Der Sicherheitsexperte Christian Mölling erwartet bald eine Vorentscheidung über den weiteren Verlauf des Kriegs in der Ukraine. Mölling sagt am Freitag im stern-Podcast "Ukraine – die Lage", es stehe eine neue Welle von Offensiven und Gegenoffensiven der Kriegsparteien bevor. "Wir sind jetzt in diesen Wochen an einem Punkt, wo sich der Pfad entscheidet, den man entlanggehen kann", erläutert der Forschungsdirektor der Deutschen Gesellschaft für Auswärtige Politik. Es werde sich zeigen, ob die Ukraine einen direkten und steilen Weg zum Erfolg beschreiten könne – oder ob ihr dazu die Möglichkeiten fehlten.
Wenig optimistisch äußerte er sich zu den Aussichten des Landes auf einen schnellen Beitritt zur Europäischen Union. "Das formale Aufnahmeverfahren wird so schnell nicht klappen", sagt er zum Wunsch der Regierung in Kiew, bereits in zwei Jahren der Union anzugehören.
EU-Mitgliedschaft allein bringt keine Sicherheit
Mölling betont, dass die EU-Mitgliedschaft allein noch keine Sicherheit garantiere. Zudem sei es schwierig, das Verfahren zu beschleunigen, da andere Staaten bereits lange den Kandidatenstatus hätten. "Wenn Sie diese Box aufmachen, kommt ihnen eine Flut von ungelösten Problemen entgegen", sagt er.
Wichtig sei es aber, bereits jetzt im Blick zu haben, wie die Ukraine nach dem Krieg vor einer neuen Aggression geschützt werden könne.
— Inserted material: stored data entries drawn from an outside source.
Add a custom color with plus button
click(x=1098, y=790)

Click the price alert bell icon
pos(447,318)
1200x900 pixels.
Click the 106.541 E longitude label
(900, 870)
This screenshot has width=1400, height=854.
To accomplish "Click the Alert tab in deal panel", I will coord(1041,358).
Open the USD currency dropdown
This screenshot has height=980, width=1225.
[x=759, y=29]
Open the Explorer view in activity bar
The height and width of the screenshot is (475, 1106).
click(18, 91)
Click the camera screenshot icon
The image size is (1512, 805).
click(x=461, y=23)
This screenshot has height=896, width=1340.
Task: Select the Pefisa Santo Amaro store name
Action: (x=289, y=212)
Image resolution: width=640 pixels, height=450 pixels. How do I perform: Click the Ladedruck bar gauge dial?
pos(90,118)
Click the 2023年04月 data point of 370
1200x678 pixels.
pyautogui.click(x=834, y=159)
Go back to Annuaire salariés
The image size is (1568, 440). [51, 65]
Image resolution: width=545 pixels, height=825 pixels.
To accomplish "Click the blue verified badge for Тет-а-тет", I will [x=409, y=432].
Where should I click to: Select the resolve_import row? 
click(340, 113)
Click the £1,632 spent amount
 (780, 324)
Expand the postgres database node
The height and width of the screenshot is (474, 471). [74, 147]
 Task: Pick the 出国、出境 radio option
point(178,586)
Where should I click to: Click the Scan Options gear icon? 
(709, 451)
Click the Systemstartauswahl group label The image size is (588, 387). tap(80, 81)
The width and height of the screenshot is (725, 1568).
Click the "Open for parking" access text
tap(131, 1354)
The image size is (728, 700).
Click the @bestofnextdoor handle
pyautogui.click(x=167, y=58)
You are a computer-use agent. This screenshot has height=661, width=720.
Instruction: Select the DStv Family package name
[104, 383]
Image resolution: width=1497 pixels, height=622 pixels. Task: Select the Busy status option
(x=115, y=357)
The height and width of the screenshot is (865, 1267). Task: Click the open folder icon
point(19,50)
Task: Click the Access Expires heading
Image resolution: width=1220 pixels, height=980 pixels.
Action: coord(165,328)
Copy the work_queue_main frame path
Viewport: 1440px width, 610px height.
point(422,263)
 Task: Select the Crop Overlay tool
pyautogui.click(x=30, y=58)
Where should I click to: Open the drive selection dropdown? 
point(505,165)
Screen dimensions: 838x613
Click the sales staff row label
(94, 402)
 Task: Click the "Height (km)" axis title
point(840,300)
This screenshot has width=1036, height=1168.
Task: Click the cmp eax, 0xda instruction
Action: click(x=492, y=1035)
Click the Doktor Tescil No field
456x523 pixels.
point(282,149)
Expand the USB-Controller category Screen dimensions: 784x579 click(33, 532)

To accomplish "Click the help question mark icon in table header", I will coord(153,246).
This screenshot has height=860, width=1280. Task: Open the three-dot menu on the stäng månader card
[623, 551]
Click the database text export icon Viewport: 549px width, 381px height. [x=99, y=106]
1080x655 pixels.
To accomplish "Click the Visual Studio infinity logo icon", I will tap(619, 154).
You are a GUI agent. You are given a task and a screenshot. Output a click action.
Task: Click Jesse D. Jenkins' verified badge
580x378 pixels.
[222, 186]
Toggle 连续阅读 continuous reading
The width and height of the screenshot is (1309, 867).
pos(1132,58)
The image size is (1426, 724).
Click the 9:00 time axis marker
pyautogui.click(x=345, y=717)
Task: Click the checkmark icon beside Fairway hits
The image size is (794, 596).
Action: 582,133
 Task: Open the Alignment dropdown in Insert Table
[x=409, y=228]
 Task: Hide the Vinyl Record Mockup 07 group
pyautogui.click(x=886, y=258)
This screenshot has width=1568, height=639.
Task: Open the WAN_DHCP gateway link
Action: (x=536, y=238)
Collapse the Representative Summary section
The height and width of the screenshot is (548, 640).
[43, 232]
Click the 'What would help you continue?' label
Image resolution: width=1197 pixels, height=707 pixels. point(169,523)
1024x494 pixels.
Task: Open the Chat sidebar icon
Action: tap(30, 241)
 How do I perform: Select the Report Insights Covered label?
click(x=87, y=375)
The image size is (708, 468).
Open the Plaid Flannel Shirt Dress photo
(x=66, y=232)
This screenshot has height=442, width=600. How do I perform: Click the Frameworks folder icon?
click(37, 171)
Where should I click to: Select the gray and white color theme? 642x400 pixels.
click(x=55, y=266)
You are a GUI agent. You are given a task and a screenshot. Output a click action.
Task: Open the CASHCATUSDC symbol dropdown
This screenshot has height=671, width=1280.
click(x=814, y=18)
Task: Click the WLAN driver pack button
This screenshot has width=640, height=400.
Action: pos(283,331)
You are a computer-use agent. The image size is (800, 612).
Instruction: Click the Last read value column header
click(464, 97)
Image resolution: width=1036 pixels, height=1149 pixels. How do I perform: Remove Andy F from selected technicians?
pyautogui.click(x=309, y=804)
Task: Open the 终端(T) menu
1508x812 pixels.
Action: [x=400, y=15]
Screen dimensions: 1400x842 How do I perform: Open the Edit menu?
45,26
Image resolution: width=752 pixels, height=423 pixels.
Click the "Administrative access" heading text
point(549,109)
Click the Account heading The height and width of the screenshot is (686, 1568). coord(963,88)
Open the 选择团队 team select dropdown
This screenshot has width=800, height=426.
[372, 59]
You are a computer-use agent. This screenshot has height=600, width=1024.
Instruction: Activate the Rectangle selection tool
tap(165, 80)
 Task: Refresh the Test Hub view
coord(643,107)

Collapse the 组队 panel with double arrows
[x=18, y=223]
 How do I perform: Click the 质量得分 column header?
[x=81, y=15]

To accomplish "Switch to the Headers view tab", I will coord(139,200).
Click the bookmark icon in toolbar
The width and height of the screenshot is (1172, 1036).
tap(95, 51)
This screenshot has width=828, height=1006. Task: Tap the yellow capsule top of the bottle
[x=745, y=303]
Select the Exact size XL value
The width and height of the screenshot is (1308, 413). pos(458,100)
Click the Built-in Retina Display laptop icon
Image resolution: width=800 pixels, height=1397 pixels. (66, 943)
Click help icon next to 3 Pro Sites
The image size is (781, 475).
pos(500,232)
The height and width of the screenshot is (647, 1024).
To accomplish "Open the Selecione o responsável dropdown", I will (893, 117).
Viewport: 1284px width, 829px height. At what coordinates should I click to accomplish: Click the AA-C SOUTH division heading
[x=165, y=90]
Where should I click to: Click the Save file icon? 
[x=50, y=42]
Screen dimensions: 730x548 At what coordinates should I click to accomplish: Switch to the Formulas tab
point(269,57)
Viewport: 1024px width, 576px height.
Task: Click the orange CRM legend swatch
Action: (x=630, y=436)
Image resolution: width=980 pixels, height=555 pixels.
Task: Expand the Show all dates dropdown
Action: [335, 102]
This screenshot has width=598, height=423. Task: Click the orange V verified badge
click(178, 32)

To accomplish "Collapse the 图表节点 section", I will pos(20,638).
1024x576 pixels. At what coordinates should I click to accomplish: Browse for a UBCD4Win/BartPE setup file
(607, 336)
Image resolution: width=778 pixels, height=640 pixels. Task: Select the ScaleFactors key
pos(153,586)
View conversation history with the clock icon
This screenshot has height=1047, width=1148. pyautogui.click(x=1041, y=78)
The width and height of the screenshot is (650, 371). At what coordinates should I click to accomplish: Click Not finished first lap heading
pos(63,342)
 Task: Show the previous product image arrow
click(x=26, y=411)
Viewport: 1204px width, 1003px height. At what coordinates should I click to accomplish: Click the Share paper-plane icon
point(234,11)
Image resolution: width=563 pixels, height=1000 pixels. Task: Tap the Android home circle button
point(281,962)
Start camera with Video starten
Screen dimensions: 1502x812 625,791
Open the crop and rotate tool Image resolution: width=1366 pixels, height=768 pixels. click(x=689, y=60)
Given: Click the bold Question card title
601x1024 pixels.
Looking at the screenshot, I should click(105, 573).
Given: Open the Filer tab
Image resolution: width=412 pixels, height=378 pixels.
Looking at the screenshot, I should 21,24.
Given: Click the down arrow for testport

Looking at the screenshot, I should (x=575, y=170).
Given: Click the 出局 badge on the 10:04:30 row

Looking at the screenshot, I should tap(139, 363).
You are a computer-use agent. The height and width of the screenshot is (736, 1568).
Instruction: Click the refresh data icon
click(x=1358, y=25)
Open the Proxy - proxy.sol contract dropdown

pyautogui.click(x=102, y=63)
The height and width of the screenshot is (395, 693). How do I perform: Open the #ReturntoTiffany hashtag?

Dazu müssten die "Schwachpunkte der europäischen Sicherheitsordnung" in der gesamten Region angegangen werden – vom Westbalkan über Moldawien bis zur Ukraine.
"Putin droht seiner eigenen Gesellschaft"
Mölling hält dem russischen Präsidenten Wladimir Putin vor, er wolle in der eigenen Bevölkerung Angst schüren. Dabei bezieht er sich auf Putins Auftritt bei der Feier zum 80. Jahrestag des Siegs bei Stalingrad, bei der der ehemalige Diktator Stalin als siegreicher Feldherr gefeiert wurde. Mölling sagt dazu, Putin und sein Machtapparat "drohen im Grunde der Gesellschaft mit Stalin". So solle Druck erzeugt werden. "Die russische Gesellschaft wird in eine Isolation von westlichen Werten gebracht, um die Kontrolle über sie zu behalten." Zugleich diene der Rückgriff auf den Erfolg über Nazi-Deutschland dazu, das Volk zusammen zu führen. Mölling: "Man sucht das einende Band, auch das einende Band zwischen dem Gewaltstaat und seiner Gesellschaft."